Industrial
WA industrial property market update: January 2023
Published
10 January, 2023
Not in 15 years have we seen such exciting activity in Perth’s industrial property market. And in 2023, there’ll be more to come.
The last mining boom set record-high industrial rents, catapulted land values and saw almost every top shelf premises occupied by national or multi-national tenants. But for the following ten years, the industry flatlined.
A fifth of the market’s premises laid empty, and Perth was viewed as a boom-and-bust town, a place where only speculators would dare lay their money. Meanwhile, the east coast experienced much more stability and received far more attention.
COVID-19, as we’ll show you in our January 2023 WA industrial market update, changed all of that.
The rags to riches story of Perth’s industrial rental market
After the last mining boom, which helped industrial leasing demand skyrocket, the industrial property market fell off a cliff – there was nearly no movement in the rental market for the ten or so years following. Sounds a lot like WA’s residential market, doesn’t it?
During that dull period, specialised assets and their tenants were looked at as risky investments. If a transport or logistics tenant vacated a property that boasted significant cold storage facilities, then who would you find to replace it? It was too unique to be considered safe.
Then, catastrophe hit our shores in the form of a pandemic we now know as COVID-19. And our communities relied so heavily on transportation, logistics, cold storage and those essential services adding links to the supply chain, that suddenly demand for those specialised assets (and their relevant tenants) defied gravity.
Pre-COVID industrial vacancy rates sat at around 20 per cent. Today, vacancy in WA’s industrial market is 0.5 per cent. And what were then considered old, outdated assets, fetching rental income of around $60 per sqm, are now seeing occupancy charged at around $90 per sqm. This is the level the market was at in the last mining boom.
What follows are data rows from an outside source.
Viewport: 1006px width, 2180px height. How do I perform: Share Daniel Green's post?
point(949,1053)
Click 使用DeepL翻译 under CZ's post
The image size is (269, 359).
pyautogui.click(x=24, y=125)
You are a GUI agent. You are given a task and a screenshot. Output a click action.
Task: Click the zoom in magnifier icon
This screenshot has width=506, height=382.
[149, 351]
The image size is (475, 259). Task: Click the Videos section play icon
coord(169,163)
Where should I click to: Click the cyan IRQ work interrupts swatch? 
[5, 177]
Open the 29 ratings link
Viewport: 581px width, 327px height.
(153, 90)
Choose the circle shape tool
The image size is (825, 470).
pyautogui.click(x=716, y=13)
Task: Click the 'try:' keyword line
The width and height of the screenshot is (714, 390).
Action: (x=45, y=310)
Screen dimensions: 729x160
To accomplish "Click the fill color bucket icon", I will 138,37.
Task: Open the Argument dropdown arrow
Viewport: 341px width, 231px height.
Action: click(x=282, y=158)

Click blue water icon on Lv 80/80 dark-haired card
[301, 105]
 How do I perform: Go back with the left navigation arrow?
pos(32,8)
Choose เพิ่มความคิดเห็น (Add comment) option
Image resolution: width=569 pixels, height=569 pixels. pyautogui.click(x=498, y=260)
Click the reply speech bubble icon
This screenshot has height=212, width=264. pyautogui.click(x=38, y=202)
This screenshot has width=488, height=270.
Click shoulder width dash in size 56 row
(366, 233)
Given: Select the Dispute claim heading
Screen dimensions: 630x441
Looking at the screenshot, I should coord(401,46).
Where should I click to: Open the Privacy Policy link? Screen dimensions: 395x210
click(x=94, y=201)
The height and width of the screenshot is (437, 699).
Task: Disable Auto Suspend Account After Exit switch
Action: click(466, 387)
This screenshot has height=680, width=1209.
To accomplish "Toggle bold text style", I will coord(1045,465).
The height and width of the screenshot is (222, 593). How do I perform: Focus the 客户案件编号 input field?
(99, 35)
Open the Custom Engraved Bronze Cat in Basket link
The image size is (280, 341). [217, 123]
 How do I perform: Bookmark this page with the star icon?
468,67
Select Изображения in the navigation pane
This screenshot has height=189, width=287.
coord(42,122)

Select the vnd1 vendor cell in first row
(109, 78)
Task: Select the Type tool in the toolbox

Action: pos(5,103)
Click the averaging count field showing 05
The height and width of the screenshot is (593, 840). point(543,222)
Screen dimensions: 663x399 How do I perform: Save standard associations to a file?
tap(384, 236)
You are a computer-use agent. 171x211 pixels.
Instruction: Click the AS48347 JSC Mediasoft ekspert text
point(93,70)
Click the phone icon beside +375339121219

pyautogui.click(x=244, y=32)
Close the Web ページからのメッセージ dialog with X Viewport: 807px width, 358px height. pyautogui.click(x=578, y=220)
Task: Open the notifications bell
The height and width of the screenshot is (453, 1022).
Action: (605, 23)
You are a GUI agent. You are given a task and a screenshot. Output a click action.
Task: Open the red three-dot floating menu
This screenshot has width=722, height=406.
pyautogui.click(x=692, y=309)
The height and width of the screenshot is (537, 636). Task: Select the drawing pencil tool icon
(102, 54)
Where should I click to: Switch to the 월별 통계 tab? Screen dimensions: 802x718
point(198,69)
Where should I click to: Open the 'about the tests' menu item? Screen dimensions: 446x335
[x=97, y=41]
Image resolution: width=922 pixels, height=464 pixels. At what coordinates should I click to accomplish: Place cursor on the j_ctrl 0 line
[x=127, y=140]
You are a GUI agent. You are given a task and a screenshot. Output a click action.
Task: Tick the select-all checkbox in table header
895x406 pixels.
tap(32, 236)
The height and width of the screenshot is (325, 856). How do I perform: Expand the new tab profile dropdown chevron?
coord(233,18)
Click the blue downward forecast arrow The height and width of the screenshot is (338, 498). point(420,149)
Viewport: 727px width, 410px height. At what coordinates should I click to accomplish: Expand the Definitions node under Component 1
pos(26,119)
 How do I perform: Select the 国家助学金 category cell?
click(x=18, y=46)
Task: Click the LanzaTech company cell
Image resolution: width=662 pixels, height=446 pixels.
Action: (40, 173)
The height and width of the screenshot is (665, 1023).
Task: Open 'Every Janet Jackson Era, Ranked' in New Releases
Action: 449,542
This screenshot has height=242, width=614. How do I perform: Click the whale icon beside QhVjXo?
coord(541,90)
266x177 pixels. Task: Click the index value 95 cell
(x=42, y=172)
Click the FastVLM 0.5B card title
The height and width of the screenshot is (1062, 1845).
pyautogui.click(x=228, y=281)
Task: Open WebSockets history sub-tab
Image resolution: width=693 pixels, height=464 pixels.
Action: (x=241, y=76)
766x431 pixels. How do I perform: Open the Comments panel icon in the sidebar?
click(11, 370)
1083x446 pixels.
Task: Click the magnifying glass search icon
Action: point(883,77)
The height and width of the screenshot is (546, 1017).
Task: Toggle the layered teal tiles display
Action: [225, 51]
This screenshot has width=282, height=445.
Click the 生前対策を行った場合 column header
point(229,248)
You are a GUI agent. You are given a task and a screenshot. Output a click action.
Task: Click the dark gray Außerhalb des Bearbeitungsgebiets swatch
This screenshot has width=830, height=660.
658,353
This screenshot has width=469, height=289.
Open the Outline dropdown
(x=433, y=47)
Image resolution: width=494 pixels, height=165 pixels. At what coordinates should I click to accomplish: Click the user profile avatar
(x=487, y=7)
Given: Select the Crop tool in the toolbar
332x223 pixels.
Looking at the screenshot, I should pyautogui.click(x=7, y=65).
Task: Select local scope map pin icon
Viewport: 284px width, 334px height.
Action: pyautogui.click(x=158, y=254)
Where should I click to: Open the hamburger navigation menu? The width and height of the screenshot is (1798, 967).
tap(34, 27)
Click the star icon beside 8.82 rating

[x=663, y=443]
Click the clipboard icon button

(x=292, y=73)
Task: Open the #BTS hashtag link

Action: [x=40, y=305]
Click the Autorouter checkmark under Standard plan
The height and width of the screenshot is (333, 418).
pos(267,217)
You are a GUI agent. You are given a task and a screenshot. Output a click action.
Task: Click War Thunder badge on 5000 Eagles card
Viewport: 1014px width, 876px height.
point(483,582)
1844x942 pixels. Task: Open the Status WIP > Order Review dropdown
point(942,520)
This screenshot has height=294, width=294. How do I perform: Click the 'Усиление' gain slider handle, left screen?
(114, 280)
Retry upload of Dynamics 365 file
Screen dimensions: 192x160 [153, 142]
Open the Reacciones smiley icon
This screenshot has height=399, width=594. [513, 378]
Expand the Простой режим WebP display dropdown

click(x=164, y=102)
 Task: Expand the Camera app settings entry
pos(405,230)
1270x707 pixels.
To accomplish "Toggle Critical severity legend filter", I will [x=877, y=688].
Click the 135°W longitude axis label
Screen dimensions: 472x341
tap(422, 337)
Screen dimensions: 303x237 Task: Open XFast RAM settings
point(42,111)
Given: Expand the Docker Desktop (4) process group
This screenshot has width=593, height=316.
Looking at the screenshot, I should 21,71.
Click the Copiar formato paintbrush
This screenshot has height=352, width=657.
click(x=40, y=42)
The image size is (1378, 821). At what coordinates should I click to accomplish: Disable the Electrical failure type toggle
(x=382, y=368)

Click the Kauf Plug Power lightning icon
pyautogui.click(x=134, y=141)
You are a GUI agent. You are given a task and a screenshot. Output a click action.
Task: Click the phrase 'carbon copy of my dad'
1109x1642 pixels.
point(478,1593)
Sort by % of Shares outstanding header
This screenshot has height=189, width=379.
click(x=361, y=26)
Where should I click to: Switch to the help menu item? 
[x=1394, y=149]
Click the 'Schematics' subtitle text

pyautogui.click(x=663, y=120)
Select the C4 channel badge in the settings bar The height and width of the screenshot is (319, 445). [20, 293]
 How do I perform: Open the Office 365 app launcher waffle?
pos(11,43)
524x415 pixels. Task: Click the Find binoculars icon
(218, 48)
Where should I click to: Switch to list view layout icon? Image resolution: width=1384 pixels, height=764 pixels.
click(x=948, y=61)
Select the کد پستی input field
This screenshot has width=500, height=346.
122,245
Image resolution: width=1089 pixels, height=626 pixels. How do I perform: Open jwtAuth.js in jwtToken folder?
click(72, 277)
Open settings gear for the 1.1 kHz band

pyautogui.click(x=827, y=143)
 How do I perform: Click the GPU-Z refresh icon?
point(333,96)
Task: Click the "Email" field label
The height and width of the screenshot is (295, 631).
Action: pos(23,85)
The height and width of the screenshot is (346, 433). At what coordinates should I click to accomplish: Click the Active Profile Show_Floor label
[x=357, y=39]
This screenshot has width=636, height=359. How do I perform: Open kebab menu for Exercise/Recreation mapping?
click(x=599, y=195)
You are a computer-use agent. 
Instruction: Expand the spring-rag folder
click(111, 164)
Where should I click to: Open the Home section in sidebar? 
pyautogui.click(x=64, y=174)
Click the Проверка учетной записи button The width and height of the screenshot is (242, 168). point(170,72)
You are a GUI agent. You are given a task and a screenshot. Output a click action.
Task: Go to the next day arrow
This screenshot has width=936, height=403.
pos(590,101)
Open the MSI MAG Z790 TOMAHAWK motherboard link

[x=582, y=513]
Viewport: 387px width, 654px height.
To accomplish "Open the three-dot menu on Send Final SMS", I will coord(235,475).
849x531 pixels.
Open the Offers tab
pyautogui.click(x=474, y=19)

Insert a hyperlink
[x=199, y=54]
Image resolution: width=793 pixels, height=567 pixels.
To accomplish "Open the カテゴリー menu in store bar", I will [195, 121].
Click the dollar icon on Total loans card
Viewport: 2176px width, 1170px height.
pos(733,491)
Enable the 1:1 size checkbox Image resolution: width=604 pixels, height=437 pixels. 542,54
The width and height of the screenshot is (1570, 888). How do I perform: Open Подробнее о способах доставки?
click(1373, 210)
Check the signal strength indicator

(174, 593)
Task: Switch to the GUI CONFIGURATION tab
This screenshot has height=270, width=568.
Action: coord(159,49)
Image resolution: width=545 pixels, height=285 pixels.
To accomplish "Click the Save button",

After the pandemic, more businesses are realising they need a WA presence. Supply chain issues from east to west coast have meant businesses now want to be closer to their customers. We saw the same thing happen on a tour to the United States back in 2017, which is why we entered the industrial market with so much vigour (we’ve since sold our industrial portfolio – read more about it here.)
Today, the same tenant that a new landlord would’ve cringed over between 2008 and 2019 is now the focus for those entering the market. Any logistics or transport operator will be a premium tenant.
Average industrial rents in WA are around $90 per sqm as of this writing. But this is expected to drastically improve in 2023.
Supply limited but growing
Supply has been severely limited due to growing construction costs. Developers have put their plans on the back burner, with steel and concrete costs rising to exceptional levels. But even while material costs appear to have hit the ceiling, the cost of labour – due to its severe shortage – continues to rise.
For investors, the opportunities to sneak their capital into a high-quality asset is limited, especially because the ratio of leaseholders to owner occupiers in WA’s industrial market is about 60/40.
There is a strong demand for land here in WA, but there are not a lot of businesses who subdivide industrial land (unlike residential). That said, there is about 60,000 square metres of industrial space coming onto the market on a speculative basis in 2023, and this is expected to alleviate some supply issues.
We shall see what 2023 brings, but while demand hasn’t yet piqued, it seems like the supply part of the equation has a lot of catching up to do.
East coast buyer demand
Demand for industrial property in WA is primary coming from the east coast. Yes, according to agents there are a mix of local WA, international and interstate buyers, but the bulk have a Sydney, Melbourne or Brisbane postcode.
In these buyers’ eyes, the WA industrial market is severely undervalued. If a warehouse in a Sydney logistics hub will go for $6 million, then a comparable asset in a comparable Perth precinct might fetch $3.5 million.
And as interest rates continue to rise, this will be a huge draw for east coast industrial property investors in 2023.
Interest rates have risen by 3 per cent since May 2022. Yet capitalisation rates in WA’s industrial market have only gone up from around 6.5 per cent to 7 per cent. This is due to Perth’s affordability.
According to CoreLogic, the percentage of income required to service a mortgage is 51.1 per cent in Sydney and just 30.7 per cent in Perth (as at September 2022). Industrial financing is likely similar, and east coast buyers can’t work out why WA buyers think their local market is so pricey. From their perspective, it is extremely affordable, and they’re not waiting for Perth-based investors to wake up to that.
Perth may have a lot of catching up to do to level with Sydney or Melbourne, but its current state is reminiscent of Sydney ten to 15 years ago.
An influx of buyers is only a good thing for Perth’s industrial property market. It brings us into the fold as a target for big-player dollars, puts healthy pressure on land values and promotes the state’s relevance as a premium destination for high-quality national and multi-national industrial tenants.